Opened 3 years ago

Closed 3 years ago

Last modified 3 years ago

#1590 closed bug (fixed)

Problem with shared libraries and Fortran common

Reported by: gropp Owned by: goodell
Priority: major Milestone: mpich2-1.5
Component: mpich Keywords:
Cc:

Description

I'm having a problem with some of the Spawn tests in Fortran 90 when running on my Mac, and after some investigation, I discovered that MPI_ARGV_NULL in Fortran 77 and in Fortran 90 were not the same location in memory. Unfortunately, the spawn code relies on the initialization of the value of this location, and only one is set (there are probably other problems with tests for things like MPI_IN_PLACE).

My guess is that since the common block that contains this variable is present in two shared libraries, the linker on the Mac isn't resolving them to the same address but instead making them unique only within their library. Picking static linking isn't an option on Macs as critical system libraries only exists in shared form, and -static only works if everything is available in static form.
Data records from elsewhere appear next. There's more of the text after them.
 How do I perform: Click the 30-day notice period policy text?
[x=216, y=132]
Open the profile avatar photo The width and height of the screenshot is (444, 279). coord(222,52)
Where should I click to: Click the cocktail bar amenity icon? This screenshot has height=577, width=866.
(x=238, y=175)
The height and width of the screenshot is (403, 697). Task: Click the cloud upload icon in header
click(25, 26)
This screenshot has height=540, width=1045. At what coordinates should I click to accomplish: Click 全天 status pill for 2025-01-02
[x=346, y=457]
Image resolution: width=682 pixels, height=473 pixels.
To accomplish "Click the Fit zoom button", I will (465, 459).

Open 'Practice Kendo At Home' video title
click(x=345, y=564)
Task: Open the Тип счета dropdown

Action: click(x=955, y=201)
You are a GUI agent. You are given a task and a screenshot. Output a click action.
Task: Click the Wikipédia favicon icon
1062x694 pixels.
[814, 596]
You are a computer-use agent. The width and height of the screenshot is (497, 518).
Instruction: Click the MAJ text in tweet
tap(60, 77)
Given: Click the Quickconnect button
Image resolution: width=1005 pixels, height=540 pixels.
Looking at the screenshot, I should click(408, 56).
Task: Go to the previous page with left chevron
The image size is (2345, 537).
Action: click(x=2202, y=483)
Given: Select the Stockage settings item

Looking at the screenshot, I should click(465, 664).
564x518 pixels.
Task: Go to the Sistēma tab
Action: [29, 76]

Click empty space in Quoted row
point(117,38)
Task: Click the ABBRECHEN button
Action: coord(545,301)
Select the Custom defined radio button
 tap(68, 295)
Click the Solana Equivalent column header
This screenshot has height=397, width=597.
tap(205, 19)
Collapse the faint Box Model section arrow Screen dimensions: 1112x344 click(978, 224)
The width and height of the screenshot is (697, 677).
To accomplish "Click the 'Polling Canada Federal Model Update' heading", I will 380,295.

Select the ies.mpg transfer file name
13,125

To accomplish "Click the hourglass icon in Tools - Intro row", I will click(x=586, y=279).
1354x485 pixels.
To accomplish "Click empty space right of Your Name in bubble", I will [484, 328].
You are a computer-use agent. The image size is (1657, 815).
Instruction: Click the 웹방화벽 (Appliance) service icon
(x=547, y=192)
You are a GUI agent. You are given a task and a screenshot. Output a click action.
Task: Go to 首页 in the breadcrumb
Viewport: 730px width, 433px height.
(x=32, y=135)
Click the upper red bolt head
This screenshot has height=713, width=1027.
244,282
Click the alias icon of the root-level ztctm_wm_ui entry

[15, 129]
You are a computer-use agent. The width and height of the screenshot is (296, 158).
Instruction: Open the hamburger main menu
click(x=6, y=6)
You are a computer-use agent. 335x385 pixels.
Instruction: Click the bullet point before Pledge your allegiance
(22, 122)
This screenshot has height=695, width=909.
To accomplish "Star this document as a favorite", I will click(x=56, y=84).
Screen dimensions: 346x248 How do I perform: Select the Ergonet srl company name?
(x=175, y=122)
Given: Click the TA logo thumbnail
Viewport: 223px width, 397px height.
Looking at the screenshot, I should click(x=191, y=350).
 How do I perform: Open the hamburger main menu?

I'm using gfortran as the F77 and F90 compiler, so there are no compatibility problems between the Fortran compilers.

One fix might be to force these into a single Fortran library, rather than separate ones for Fortran and Fortran90, particularly when the compilers are the same. There might be other fixes that make common blocks behave correctly with shared libraries (the behavior makes sense when building components for which the common is supposed to be private to the component; unfortunately, that's not what is expected in the Fortran standard).

Bill

Change History (9)

comment:1 Changed 3 years ago by goodell

  • Owner set to goodell
  • Status changed from new to accepted

Bill, does your link line contain -Wl,-commons,use_dylibs? Lines 5974-6003 of configure.ac are intended to add that flag darwin. AFAIK that flag should cause the right thing to happen here.

It's been a little while since I did an --enable-shared build, but I can try it again today.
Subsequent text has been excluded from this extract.